** Opening Task inputs block **

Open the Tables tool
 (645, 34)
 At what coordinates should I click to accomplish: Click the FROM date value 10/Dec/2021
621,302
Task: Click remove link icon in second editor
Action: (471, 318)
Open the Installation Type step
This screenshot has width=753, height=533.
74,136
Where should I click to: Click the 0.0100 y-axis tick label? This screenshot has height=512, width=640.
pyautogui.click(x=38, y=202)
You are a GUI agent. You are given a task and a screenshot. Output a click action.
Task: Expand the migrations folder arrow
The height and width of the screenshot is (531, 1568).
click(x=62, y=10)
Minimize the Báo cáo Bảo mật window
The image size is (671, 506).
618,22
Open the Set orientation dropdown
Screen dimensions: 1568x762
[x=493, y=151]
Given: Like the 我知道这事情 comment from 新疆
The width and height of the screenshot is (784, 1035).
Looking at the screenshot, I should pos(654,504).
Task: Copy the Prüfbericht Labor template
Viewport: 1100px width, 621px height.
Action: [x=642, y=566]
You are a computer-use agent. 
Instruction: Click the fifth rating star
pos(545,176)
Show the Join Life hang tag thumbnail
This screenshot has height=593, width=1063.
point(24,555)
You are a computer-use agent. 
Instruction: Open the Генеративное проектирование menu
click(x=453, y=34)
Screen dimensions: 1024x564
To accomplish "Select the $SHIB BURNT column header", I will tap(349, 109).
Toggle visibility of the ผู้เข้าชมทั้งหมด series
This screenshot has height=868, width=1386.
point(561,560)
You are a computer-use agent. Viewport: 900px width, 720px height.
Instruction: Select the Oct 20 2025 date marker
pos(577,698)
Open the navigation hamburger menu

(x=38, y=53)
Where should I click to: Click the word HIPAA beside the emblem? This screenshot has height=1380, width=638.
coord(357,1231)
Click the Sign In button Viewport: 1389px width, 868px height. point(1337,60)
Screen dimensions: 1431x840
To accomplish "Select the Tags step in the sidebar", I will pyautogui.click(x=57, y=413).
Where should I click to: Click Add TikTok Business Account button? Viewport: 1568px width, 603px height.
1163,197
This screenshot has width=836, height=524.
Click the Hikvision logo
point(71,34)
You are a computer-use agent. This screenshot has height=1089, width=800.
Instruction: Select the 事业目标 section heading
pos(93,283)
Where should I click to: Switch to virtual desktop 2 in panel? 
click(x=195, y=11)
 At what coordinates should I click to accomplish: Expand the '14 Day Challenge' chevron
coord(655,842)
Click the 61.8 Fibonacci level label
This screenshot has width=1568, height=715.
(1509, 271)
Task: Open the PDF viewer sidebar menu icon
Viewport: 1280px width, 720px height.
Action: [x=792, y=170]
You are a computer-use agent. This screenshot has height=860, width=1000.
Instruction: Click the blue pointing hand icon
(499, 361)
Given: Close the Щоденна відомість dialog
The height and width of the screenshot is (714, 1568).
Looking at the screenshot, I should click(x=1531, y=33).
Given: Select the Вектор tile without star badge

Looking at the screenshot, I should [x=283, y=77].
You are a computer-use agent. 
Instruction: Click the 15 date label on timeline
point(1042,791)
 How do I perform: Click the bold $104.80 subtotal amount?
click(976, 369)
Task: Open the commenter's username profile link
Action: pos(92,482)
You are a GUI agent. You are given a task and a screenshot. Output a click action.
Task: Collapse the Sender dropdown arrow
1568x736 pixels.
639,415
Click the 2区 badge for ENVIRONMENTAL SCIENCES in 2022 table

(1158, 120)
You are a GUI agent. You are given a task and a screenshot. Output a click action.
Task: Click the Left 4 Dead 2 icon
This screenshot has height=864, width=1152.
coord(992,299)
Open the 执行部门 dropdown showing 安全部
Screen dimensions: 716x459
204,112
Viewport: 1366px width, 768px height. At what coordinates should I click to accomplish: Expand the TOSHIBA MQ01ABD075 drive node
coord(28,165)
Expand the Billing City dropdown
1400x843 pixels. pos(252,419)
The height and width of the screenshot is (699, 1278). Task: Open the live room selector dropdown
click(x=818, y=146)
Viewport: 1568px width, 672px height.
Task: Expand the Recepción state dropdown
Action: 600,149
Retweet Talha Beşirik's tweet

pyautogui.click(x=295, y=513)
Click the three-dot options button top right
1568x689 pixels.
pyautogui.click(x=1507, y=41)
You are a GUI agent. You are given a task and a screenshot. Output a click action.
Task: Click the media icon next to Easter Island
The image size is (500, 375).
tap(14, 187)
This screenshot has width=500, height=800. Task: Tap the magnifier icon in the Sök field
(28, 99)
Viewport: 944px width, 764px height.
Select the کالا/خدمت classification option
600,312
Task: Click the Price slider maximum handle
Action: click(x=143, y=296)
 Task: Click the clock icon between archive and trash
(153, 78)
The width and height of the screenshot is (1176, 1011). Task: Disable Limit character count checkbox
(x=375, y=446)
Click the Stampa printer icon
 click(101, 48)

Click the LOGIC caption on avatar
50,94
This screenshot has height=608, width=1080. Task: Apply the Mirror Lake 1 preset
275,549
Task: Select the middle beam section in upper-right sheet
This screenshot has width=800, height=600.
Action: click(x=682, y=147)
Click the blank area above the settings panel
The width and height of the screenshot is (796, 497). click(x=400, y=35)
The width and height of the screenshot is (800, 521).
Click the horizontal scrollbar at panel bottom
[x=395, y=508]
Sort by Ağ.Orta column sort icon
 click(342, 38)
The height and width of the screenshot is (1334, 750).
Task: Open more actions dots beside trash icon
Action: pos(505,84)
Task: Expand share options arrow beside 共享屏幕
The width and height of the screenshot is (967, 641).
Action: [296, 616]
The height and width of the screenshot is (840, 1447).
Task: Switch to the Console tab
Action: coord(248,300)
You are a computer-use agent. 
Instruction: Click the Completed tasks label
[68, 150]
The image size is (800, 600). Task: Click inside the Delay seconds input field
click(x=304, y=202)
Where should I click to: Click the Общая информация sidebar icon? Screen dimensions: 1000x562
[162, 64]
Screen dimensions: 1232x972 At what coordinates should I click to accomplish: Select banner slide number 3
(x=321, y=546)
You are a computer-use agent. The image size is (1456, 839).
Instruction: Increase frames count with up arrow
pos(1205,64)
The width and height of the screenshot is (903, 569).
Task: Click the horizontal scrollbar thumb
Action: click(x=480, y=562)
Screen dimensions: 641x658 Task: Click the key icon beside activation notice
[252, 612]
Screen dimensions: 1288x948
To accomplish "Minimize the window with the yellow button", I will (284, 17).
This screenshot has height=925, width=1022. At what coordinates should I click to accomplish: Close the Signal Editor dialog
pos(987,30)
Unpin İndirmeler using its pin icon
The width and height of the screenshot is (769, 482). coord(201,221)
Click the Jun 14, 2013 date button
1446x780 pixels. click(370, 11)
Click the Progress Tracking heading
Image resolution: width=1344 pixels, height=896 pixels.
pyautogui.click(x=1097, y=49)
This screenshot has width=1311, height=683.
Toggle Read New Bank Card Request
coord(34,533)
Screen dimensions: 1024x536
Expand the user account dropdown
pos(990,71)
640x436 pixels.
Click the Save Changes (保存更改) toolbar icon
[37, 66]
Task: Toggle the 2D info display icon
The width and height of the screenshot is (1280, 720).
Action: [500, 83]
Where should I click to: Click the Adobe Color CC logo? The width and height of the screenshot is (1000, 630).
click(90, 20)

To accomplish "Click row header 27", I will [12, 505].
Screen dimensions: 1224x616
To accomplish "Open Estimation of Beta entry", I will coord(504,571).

** Closing Task inputs block **

Problem to work on: Repeat the entries above verbatim, but only from the line that has "The width and height of the screenshot is (784, 1035)." down to the line that has "Screen dimensions: 1024x564", inclusive.

Expected output:
The width and height of the screenshot is (784, 1035).
Looking at the screenshot, I should pos(654,504).
Task: Copy the Prüfbericht Labor template
Viewport: 1100px width, 621px height.
Action: [x=642, y=566]
You are a computer-use agent. 
Instruction: Click the fifth rating star
pos(545,176)
Show the Join Life hang tag thumbnail
This screenshot has height=593, width=1063.
point(24,555)
You are a computer-use agent. 
Instruction: Open the Генеративное проектирование menu
click(x=453, y=34)
Screen dimensions: 1024x564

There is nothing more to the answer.